The GRBD has a real-number response. For vector responses, multivariate analysis considers similar two-way models with main effects and with interactions or errors. Without replicates, error terms are confounded with interaction, and only error is estimated. With replicates, interaction can be tested with the multivariate analysis of variance and coefficients in the linear model can be estimated without bias and with minimum variance (by using the least-squares method).[8][9]

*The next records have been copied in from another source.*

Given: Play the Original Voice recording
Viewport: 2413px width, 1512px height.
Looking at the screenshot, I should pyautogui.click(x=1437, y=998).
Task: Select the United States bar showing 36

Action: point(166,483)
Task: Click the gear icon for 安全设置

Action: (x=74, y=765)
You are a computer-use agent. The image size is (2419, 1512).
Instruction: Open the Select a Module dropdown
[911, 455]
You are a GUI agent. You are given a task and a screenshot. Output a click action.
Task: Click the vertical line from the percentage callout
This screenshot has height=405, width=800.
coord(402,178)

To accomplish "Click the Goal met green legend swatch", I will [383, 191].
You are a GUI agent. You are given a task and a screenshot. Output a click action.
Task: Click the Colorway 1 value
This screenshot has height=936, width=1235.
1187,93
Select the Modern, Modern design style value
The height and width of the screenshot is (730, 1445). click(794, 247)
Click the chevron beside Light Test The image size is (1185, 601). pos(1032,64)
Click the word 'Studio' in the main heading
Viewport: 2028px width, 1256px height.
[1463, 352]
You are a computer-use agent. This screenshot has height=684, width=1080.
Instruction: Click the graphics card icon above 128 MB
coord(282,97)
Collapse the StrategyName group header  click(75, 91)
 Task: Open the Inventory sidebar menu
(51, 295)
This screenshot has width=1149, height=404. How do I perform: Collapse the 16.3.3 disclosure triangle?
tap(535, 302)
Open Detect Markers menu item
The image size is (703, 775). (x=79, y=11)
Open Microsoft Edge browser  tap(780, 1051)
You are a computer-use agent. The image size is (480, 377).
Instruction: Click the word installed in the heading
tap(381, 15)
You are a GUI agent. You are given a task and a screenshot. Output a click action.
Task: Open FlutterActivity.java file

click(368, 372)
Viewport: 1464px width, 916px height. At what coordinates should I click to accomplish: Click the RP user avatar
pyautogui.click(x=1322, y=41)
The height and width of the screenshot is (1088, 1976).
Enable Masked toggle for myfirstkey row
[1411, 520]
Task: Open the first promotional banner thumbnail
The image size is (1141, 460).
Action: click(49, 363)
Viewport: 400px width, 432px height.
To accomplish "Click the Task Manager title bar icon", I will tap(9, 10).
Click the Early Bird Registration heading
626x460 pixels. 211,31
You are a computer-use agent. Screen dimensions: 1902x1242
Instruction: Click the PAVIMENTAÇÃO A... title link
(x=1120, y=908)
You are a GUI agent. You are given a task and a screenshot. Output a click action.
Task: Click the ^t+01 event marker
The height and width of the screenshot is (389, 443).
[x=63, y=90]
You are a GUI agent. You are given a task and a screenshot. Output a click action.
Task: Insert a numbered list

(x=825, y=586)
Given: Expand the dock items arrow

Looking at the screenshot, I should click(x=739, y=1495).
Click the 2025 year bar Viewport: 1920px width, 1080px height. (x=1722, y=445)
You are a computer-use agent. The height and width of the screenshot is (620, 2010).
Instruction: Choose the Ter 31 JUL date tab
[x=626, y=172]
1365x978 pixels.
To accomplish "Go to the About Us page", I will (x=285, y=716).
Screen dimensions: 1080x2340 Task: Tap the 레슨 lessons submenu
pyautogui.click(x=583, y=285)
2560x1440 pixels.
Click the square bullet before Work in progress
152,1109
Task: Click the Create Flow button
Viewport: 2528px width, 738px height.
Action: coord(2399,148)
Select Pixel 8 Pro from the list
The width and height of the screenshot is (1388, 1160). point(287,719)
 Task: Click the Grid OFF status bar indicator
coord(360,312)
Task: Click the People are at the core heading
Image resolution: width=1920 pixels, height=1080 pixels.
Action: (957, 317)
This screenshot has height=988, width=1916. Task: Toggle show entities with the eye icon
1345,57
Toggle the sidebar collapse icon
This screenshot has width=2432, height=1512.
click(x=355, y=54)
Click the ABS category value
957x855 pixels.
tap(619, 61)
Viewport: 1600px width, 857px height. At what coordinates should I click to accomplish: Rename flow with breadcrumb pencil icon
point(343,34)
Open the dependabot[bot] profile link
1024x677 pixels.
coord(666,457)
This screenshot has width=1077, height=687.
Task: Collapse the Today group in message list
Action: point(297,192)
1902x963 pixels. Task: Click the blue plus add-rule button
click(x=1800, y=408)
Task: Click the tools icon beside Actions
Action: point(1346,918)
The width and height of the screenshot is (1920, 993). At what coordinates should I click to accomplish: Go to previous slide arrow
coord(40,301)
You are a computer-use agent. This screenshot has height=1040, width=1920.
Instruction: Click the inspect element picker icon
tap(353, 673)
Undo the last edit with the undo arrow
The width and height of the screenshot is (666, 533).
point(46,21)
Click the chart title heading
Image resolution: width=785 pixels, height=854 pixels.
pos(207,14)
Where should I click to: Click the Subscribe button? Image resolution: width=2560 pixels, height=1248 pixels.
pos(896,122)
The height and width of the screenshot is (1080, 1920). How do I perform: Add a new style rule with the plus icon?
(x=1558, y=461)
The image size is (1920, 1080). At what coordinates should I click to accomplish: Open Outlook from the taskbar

Non-replicated experiments are used by knowledgeable experimentalists when replications have prohibitive costs. When the block-design lacks replicates, interactions have been modeled. For example, Tukey's F-test for interaction (non-additivity) has been motivated by the multiplicative model of Mandel (1961); this model assumes that all treatment-block interactions are proportion to the product of the mean treatment-effect and the mean block-effect, where the proportionality constant is identical for all treatment-block combinations. Tukey's test is valid when Mandel's multiplicative model holds and when the errors independently follow a normal distribution.
Tukey's F-statistic for testing interaction has a distribution based on the randomized assignment of treatments to experimental units. When Mandel's multiplicative model holds, the F-statistics randomization distribution is closely approximated by the distribution of the F-statistic assuming a normal distribution for the error, according to the 1975 paper of Robinson.[10]
The rejection of multiplicative interaction need not imply the rejection of non-multiplicative interaction, because there are many forms of interaction.[11][12]
Generalizing earlier models for Tukey's test are the “bundle-of-straight lines” model of Mandel (1959)[13] and the functional model of Milliken and Graybill (1970), which assumes that the interaction is a known function of the block and treatment main-effects. Other methods and heuristics for block-treatment interaction in unreplicated studies are surveyed in the monograph Milliken & Johnson (1989).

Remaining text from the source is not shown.